I saw something today

Just to let you know, I saw the most bizarre thing I have ever witnessed in Chicago today.  While I was in the midst of biking around the Near West Side in order to make my in depth bike map of the community area for extra credit in my urban planning course, I biked across Ashland on 15th after noting the street around Addams Park and stumbled upon a wasteland.  It was apparent that there used to be buildings were there was absolutely nothing but grass, dandelions, trees, ans rusted remnants of chain link fences.  Blocks and blocks of this neighborhood had been completely demolished.  The streets were completely bikable and drivable and even the alleys halfway between the blocks were left.  Some of the sidewalks were completely overgrown, but the next block over appeared to be a brand new sidewalk.  The weirdest thing however, were the hundreds of brand new parking meters lining the sidewalks of the empty lots.  They were the kind that were installed right after the city privatized the parking meters, but before the company replaced all of them with the pay boxes.  I’m telling ya, It was the oddest thing I’ve seen: hundreds of brand new old fashioned parking meters blinking “EXPIRED” in the middle of this vast empty grid.

Right through the middle of all this is the pink line, then a cluster of three random attached homes that seem to be inhabited.  Seriously they are the only three buildings in blocks.  I don’t know what these owners did to save their homes or what they did to get skipped by the meter machine.  One one side of the homes is the elevated pink line tracks and on the other side is some weird run down garden/park with decaying, paint chipped red benches.

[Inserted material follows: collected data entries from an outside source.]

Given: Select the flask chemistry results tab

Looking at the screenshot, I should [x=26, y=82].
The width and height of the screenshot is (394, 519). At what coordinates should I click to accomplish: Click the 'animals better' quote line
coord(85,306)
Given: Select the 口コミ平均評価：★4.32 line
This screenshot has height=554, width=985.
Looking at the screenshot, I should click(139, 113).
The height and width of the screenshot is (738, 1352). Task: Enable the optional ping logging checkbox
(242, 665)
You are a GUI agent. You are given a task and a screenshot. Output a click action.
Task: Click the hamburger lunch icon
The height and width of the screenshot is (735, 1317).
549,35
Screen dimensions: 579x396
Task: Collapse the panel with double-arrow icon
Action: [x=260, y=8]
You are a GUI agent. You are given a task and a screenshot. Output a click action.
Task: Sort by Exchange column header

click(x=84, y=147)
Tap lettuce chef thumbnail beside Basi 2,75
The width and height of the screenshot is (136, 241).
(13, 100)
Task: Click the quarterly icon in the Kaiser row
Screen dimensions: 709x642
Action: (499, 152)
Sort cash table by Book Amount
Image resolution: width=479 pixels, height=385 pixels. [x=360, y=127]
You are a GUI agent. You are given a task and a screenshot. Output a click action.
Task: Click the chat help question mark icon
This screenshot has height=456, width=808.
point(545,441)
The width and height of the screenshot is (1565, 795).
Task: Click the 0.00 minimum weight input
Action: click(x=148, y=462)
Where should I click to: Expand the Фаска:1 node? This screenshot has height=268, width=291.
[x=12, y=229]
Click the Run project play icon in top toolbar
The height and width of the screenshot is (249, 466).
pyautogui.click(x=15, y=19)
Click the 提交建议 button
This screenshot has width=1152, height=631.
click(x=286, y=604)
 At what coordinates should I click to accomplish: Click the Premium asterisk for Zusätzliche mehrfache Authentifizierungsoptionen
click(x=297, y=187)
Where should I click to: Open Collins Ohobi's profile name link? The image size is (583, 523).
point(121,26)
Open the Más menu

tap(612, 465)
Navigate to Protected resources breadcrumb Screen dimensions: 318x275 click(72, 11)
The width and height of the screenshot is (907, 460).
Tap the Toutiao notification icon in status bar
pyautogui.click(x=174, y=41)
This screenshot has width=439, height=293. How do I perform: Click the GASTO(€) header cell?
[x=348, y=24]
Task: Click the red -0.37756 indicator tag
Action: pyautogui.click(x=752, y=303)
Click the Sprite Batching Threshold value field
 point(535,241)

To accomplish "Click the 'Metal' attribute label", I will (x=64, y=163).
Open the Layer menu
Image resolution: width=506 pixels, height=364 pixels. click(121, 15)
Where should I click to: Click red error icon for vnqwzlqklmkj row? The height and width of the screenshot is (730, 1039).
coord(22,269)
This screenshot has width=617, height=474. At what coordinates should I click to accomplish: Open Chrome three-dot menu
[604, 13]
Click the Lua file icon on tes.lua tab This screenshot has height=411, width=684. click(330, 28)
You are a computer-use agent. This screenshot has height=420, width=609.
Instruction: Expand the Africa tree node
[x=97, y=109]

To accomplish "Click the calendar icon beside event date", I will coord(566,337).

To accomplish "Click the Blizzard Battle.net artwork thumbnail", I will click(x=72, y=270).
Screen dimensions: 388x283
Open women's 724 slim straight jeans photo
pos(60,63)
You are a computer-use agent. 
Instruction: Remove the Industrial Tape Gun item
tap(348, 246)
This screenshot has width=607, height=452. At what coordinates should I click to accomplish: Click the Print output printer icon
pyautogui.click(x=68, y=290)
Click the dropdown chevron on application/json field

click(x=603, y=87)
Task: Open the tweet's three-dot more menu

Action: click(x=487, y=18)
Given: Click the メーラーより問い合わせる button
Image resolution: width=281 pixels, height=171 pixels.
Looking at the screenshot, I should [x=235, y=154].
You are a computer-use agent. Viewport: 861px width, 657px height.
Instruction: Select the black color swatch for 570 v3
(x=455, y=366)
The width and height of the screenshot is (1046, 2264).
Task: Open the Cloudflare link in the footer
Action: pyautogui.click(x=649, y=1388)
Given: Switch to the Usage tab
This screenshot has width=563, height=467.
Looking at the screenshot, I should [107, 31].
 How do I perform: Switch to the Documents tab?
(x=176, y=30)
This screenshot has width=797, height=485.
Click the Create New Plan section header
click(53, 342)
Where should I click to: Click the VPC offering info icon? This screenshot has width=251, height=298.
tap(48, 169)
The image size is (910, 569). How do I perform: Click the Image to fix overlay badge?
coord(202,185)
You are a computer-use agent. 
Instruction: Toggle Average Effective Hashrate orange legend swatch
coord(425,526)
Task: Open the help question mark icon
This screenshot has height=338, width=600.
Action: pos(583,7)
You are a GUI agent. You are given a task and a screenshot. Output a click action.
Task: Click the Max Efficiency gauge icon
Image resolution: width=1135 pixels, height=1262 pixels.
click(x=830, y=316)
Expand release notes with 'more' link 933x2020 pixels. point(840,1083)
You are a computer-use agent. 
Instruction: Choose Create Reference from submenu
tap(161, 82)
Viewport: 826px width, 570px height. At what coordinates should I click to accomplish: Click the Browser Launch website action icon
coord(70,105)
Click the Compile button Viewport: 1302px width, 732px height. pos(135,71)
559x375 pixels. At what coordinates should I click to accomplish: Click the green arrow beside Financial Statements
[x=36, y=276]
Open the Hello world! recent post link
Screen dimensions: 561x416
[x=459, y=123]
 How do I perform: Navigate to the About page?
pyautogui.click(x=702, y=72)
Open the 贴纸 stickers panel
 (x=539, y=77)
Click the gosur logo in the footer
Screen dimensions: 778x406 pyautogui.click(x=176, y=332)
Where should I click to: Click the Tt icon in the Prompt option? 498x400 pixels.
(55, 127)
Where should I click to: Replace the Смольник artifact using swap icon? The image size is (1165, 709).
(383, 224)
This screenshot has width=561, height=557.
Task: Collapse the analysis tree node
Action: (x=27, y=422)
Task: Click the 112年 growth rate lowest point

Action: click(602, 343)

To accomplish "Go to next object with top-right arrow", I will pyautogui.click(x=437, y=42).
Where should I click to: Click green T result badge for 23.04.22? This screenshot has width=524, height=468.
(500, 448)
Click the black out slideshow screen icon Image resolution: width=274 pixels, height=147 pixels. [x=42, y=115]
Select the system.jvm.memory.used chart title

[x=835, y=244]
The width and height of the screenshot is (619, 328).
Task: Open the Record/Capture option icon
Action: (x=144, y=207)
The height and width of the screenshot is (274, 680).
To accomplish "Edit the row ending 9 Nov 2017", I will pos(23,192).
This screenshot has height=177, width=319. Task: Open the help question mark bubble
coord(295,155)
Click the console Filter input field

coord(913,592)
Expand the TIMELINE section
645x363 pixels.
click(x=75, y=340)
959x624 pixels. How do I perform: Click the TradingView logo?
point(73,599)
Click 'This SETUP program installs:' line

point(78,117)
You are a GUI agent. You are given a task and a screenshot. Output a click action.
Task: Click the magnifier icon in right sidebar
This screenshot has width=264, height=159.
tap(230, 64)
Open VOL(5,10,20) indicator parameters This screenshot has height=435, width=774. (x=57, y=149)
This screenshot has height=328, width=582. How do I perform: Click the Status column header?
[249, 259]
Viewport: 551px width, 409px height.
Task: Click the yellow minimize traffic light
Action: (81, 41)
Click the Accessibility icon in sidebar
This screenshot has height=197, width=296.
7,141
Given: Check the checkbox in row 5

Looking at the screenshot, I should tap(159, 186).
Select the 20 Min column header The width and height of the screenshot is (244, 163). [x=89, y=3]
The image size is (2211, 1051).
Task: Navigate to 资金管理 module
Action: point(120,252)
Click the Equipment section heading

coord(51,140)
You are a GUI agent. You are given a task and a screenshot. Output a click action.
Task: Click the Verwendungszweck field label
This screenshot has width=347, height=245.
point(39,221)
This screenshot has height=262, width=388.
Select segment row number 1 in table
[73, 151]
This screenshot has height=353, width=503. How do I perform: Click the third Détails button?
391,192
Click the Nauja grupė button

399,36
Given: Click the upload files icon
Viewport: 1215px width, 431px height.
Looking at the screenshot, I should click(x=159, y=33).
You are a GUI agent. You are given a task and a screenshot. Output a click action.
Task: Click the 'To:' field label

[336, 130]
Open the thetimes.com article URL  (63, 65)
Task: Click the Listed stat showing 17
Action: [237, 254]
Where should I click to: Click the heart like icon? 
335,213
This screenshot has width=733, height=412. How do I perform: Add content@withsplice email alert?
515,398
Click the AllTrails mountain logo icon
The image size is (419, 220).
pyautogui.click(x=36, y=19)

This urban twilight zone continues in a checker pattern past Damen and up to Western.  By the time I wound up near Western and Odgen, I had been biking around creeped out and completely fascinated for about an hour.  Then I saw a row of tiny houses a block before Western on 13th and pedaled over to investigate.  They were for real small almost like cottages, cottages in Munchkinland.  The blocks of houses were all dead ends because they were right up against the Metra tracks and most of them were boarded up but some of them looked like people lived in them.  As I was turning around at the dead end at the end of block, I heard voices coming from the next block over and decided to go see if I could talk to someone and hopefully get some sort of back story to the neighborhood.

I rolled up onto two older guys hanging out on the sidewalk drinking beer.  They were talking to a couple of younger guys sitting in a car parked in front of the house.  That was the other thing about these Munchkin cottages; they were tiny houses on tiny lots.  They pretty much had no yard- front, back, side, none.  It was house, front steps, fence, sidewalk.  I asked the men about what used to be where the Pink Line tracks are.  One of the guys was sitting in a chair and seemed to own the place. “Homes,” he said.  I asked what happened to them and he told me that all that land is owned by UIC and the state had bought it up and demolished everything.  When I asked him about the strange houses he said a lot of the homes that were demolished were just like the homes on that block and that they were all 130 years old.

Stupid UIC.  First Little Italy, then Maxwell Street and now a whole entire neighborhood of historic homes!  I’ve never seen houses like that in Chicago or anywhere.  They were pretty much some of the coolest homes I’ve ever seen.  Just thought I’d share the bizarro world I saw today.  Good Night.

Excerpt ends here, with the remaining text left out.